Task brief: Below are entries. Copy exactly the lines running from the line that holds "Task: Expand the options menu for WOO Network" to the line that holds "Click the Quickconnect", with both ends included.

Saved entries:
╭──

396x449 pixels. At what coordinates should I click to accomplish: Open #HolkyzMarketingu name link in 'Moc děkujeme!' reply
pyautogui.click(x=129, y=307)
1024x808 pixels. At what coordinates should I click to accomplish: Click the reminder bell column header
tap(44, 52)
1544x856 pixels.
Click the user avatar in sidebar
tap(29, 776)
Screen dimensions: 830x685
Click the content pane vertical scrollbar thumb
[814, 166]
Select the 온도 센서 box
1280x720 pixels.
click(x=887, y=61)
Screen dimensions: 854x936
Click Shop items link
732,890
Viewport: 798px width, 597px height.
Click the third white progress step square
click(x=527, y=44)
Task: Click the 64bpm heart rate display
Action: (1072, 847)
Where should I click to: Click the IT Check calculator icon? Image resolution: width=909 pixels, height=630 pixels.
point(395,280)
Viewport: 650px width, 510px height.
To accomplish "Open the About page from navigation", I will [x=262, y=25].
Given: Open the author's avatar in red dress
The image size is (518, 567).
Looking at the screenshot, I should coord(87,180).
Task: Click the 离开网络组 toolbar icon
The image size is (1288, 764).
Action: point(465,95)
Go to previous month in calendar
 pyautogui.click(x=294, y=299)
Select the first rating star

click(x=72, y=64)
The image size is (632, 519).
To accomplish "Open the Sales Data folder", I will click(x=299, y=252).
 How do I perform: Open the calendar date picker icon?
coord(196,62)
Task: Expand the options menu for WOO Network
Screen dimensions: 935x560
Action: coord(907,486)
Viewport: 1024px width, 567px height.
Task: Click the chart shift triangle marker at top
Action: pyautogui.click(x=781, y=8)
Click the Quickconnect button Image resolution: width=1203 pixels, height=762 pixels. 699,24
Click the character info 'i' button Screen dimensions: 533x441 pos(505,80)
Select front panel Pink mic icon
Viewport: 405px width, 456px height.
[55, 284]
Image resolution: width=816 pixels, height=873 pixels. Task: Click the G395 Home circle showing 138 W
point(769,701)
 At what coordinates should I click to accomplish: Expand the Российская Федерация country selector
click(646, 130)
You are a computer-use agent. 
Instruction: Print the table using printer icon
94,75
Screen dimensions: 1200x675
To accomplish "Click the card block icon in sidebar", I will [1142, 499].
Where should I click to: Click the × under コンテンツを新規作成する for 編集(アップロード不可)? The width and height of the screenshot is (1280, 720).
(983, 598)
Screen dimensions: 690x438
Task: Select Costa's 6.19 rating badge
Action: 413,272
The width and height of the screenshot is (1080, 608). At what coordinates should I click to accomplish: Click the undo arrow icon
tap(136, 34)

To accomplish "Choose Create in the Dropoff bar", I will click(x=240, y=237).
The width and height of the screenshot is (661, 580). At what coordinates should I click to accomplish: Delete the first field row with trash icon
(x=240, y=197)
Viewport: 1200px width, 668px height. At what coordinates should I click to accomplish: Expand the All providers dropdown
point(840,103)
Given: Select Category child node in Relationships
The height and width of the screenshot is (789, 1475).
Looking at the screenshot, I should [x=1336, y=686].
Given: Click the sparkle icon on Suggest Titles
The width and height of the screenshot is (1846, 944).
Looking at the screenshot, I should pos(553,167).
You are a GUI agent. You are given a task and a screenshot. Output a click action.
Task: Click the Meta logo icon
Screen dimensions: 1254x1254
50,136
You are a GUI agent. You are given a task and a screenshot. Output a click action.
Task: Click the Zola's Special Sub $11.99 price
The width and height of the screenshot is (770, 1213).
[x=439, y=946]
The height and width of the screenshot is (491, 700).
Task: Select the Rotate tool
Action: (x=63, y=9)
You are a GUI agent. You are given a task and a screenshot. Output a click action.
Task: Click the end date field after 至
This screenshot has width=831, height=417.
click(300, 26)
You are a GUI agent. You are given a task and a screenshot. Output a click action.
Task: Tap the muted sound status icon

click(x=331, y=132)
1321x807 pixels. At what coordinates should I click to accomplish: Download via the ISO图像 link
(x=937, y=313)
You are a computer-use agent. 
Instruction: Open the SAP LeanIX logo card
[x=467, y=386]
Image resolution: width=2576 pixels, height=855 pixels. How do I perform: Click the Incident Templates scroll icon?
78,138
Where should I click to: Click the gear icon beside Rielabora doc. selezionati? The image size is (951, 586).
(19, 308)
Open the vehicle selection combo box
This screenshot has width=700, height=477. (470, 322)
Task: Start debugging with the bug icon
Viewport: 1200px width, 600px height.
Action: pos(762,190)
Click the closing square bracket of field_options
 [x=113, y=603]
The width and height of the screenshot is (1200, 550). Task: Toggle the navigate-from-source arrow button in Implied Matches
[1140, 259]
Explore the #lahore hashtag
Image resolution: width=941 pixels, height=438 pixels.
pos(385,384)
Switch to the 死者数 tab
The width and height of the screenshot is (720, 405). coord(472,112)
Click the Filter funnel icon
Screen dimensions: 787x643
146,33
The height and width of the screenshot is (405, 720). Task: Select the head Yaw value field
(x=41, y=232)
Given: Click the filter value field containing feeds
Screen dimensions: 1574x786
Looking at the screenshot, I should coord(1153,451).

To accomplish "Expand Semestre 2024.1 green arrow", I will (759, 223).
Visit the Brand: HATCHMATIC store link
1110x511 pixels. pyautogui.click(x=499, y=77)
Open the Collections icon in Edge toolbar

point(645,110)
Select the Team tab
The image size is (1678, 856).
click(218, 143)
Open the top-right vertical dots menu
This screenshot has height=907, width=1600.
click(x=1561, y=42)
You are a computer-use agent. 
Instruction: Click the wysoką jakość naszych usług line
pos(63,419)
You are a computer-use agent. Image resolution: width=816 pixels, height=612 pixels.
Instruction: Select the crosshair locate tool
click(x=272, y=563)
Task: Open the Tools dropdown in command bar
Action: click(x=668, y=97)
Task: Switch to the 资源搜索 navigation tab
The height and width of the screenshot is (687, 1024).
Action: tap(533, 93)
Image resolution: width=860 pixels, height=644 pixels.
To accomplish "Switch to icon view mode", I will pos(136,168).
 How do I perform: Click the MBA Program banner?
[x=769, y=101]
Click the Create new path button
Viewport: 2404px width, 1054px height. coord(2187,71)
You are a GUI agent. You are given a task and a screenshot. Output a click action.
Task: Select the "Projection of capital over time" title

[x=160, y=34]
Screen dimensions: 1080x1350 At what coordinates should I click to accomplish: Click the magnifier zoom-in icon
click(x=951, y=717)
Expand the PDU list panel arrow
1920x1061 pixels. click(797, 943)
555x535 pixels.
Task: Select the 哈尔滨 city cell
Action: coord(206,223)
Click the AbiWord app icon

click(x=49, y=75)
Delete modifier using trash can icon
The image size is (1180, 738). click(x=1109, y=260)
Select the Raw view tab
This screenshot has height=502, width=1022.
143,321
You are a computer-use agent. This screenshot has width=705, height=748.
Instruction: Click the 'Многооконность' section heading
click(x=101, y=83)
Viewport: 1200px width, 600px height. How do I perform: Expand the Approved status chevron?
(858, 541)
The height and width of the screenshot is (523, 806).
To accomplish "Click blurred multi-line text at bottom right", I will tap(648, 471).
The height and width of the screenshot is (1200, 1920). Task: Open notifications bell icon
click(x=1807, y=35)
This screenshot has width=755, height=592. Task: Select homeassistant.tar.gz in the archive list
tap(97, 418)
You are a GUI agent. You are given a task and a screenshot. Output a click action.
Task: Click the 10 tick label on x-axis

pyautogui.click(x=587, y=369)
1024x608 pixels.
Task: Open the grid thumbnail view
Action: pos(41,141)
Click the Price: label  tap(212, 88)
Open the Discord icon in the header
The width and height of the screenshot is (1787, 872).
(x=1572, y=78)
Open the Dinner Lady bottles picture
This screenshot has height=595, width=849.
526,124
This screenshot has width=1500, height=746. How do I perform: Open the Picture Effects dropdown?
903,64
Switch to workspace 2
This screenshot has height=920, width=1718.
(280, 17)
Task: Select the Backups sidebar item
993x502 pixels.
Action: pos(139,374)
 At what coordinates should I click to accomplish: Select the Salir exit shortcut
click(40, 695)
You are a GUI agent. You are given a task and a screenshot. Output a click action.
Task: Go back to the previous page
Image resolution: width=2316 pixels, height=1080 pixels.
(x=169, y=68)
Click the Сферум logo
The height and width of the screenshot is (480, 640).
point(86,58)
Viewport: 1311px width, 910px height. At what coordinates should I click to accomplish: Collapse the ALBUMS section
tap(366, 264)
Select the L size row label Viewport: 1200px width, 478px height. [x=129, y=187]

╰──

Answer box:
Task: Expand the options menu for WOO Network
Screen dimensions: 935x560
Action: coord(907,486)
Viewport: 1024px width, 567px height.
Task: Click the chart shift triangle marker at top
Action: pyautogui.click(x=781, y=8)
Click the Quickconnect button Image resolution: width=1203 pixels, height=762 pixels. 699,24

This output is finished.